**Material provided:**
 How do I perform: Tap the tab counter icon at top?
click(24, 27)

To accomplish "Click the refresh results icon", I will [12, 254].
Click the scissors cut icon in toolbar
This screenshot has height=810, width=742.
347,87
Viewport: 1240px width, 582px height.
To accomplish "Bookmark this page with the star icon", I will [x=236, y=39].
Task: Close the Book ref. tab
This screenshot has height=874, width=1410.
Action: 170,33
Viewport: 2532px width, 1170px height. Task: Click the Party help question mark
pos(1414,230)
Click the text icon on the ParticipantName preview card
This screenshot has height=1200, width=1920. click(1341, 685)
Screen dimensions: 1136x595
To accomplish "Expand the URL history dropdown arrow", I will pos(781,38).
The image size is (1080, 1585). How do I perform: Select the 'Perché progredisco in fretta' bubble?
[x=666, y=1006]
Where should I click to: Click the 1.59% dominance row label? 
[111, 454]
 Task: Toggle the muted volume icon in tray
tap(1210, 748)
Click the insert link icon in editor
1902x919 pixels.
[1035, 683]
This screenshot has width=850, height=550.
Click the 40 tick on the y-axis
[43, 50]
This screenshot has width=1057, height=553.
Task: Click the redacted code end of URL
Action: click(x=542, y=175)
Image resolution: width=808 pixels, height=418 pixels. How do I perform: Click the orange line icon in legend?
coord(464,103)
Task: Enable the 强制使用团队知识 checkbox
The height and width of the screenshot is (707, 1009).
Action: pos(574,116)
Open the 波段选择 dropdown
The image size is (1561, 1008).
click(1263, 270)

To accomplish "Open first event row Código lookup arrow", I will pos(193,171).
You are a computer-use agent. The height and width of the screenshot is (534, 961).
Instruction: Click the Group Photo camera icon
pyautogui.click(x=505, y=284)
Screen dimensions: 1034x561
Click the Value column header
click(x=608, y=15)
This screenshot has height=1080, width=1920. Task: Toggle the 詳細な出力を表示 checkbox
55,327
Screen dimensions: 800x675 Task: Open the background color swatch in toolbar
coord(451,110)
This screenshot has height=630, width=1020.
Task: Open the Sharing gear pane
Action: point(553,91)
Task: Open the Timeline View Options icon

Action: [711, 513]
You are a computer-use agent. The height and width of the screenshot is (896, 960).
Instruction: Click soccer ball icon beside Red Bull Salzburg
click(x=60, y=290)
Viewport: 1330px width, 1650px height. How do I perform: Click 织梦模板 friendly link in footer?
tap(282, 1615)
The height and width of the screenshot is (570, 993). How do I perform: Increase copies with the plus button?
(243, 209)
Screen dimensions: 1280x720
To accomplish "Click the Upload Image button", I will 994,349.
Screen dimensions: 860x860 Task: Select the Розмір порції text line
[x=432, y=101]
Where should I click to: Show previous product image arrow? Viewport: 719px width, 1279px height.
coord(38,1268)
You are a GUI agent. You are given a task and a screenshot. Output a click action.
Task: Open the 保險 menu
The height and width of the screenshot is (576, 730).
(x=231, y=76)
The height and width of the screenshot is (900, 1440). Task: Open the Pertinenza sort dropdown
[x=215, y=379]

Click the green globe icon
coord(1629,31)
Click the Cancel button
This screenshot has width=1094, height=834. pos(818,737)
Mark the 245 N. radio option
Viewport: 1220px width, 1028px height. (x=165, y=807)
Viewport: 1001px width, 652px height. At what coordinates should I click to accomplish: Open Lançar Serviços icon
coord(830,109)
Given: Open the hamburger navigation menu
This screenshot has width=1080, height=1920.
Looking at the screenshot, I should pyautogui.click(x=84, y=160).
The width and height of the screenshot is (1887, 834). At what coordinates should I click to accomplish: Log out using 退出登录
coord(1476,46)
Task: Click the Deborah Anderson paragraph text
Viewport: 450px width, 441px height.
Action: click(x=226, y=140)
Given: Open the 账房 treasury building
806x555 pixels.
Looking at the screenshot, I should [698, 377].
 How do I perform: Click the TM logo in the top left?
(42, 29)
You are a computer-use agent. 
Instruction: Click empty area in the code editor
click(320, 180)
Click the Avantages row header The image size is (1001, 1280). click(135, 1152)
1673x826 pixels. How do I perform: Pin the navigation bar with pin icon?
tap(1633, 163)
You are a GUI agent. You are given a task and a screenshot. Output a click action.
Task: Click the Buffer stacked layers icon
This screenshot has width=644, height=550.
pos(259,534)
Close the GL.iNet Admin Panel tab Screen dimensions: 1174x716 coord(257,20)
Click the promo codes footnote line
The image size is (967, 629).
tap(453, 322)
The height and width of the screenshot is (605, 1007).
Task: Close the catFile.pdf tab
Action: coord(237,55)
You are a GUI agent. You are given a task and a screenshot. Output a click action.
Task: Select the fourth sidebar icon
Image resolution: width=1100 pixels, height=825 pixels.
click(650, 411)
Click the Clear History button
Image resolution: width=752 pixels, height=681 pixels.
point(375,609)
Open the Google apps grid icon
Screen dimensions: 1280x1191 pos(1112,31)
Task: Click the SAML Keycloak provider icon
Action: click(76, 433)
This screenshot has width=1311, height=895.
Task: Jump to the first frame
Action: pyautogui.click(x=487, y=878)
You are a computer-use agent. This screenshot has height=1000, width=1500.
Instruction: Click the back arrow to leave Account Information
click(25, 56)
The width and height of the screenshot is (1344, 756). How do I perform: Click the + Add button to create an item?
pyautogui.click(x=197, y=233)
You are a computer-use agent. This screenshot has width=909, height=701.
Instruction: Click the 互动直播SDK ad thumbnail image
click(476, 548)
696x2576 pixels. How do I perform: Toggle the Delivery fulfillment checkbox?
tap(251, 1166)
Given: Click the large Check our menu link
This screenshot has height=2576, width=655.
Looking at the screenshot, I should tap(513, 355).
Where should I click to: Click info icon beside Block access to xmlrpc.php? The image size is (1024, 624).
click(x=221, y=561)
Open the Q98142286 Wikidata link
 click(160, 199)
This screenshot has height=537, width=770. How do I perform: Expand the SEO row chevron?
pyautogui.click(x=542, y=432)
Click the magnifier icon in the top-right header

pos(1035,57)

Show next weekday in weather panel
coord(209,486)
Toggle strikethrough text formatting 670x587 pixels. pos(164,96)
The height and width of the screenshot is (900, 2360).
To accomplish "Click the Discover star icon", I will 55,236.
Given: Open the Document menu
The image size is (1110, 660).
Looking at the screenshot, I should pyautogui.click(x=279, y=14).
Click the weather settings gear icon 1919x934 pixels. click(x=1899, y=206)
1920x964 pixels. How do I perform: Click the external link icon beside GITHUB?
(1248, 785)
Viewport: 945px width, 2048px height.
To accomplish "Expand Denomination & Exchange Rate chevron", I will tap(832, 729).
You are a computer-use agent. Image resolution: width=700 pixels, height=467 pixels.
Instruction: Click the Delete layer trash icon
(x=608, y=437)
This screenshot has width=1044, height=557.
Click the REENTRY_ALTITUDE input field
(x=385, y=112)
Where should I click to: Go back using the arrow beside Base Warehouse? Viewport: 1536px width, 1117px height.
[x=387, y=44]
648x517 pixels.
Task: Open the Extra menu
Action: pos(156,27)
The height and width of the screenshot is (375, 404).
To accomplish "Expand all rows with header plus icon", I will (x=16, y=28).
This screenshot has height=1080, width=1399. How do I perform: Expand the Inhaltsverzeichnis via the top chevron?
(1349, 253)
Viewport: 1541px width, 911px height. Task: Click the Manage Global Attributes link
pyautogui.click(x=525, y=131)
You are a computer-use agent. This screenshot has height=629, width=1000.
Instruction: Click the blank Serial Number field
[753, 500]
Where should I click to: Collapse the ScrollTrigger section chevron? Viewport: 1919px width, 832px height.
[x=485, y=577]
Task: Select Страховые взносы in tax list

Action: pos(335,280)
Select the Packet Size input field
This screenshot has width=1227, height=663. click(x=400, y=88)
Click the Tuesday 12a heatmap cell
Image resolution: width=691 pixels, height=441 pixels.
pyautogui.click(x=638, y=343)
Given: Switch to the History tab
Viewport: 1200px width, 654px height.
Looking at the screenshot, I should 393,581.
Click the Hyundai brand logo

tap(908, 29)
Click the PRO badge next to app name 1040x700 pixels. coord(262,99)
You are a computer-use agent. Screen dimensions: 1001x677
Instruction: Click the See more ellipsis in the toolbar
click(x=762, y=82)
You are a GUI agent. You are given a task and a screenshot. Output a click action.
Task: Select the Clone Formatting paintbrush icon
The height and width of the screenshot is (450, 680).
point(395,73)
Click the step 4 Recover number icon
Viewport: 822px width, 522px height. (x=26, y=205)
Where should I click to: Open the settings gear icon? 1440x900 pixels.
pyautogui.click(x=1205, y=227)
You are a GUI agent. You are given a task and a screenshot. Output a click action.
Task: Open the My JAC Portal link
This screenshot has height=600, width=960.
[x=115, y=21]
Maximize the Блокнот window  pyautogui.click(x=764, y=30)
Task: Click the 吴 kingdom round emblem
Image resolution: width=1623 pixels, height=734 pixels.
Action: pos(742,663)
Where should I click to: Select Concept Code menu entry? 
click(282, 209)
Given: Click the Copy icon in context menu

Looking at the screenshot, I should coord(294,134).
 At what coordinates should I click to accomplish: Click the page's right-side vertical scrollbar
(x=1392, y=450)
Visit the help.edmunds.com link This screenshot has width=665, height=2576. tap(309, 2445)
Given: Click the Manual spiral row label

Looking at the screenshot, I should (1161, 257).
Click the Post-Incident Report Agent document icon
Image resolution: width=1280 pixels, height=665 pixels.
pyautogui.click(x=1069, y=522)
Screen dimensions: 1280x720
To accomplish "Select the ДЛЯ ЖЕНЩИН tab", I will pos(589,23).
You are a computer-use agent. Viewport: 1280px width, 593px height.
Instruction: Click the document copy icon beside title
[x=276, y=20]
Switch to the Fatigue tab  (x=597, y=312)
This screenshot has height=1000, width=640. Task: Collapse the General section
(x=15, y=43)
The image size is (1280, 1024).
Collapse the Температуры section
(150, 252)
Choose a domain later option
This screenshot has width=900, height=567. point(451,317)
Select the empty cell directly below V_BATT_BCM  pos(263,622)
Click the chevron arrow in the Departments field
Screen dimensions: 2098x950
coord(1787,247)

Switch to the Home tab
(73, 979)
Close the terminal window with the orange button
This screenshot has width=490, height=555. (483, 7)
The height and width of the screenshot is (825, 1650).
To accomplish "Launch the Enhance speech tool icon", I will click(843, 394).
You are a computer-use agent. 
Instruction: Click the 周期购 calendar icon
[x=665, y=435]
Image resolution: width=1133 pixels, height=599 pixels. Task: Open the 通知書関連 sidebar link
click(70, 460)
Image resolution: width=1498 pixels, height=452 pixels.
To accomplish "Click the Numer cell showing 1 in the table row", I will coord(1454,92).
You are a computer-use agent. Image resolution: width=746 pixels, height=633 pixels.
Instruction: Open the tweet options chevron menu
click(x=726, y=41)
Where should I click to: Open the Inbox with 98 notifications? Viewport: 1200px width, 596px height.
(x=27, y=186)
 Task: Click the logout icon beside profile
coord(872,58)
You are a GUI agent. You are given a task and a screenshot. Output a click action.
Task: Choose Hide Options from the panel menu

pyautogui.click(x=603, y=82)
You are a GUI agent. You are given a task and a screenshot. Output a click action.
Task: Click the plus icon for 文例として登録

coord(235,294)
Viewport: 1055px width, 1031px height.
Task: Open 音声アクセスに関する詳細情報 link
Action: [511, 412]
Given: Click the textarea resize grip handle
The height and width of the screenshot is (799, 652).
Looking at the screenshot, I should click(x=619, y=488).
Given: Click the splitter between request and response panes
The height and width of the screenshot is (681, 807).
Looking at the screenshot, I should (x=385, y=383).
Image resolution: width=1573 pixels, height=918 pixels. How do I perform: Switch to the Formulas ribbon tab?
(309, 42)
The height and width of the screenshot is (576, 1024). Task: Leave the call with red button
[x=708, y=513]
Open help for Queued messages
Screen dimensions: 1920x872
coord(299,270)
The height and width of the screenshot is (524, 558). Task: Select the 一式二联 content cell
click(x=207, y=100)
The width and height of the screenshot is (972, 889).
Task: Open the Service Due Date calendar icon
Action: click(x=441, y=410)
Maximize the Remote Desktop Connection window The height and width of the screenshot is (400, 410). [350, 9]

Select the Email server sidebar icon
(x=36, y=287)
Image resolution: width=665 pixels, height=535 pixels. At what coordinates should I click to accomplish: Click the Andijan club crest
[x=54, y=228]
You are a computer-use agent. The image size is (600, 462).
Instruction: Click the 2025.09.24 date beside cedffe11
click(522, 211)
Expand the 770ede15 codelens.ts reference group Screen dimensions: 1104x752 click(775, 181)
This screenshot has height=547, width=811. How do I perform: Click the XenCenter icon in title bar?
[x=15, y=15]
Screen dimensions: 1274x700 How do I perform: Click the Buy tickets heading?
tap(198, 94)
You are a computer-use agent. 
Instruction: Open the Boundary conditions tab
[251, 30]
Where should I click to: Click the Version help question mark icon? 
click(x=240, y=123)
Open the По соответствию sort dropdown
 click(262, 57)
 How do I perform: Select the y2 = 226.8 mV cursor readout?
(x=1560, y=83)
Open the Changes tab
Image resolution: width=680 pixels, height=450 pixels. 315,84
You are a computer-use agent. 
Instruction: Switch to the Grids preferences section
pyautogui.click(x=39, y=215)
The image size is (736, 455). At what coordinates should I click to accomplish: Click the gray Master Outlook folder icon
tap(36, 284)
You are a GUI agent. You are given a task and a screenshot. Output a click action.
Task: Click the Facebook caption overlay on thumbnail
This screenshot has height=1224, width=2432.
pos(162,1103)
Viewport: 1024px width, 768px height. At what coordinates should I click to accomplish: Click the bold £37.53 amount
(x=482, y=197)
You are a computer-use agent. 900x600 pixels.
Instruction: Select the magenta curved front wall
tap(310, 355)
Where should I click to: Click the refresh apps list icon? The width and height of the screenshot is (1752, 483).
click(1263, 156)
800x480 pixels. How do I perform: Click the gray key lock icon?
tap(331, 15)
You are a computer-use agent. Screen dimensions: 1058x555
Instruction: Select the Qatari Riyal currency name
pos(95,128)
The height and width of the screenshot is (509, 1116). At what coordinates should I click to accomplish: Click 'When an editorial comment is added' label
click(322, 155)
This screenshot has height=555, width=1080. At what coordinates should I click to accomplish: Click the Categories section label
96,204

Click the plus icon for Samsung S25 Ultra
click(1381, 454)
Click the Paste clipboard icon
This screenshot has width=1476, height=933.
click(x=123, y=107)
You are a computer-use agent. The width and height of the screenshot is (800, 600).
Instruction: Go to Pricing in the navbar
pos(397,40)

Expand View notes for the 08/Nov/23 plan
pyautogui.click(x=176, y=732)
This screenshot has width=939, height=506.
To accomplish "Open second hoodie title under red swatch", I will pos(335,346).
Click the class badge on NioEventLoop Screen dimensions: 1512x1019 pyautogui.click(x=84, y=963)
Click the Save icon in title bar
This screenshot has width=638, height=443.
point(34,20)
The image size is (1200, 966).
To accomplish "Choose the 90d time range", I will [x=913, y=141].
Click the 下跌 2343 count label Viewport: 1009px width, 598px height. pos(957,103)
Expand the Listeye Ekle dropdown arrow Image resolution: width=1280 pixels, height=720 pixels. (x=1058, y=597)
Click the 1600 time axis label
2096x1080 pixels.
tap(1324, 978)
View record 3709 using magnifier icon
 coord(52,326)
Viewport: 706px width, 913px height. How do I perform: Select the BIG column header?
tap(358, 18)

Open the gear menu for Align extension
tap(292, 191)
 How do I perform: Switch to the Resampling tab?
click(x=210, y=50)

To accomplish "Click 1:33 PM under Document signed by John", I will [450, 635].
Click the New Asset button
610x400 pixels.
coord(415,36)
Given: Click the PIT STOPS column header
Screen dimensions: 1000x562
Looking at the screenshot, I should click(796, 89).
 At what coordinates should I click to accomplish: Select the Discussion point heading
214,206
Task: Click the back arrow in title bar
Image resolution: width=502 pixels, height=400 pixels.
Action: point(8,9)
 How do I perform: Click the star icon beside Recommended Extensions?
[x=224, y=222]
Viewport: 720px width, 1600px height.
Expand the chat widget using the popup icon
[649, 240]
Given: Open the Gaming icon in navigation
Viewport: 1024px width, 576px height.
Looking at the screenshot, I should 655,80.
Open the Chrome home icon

**To do:**
Using the listing above, return word for word each line from the one that has "Image resolution: width=691" through the one that has "You are a computer-use agent. Screen dimensions: 1001x677", and no line outside that range.

**Task answer:**
Image resolution: width=691 pixels, height=441 pixels.
pyautogui.click(x=638, y=343)
Given: Switch to the History tab
Viewport: 1200px width, 654px height.
Looking at the screenshot, I should 393,581.
Click the Hyundai brand logo

tap(908, 29)
Click the PRO badge next to app name 1040x700 pixels. coord(262,99)
You are a computer-use agent. Screen dimensions: 1001x677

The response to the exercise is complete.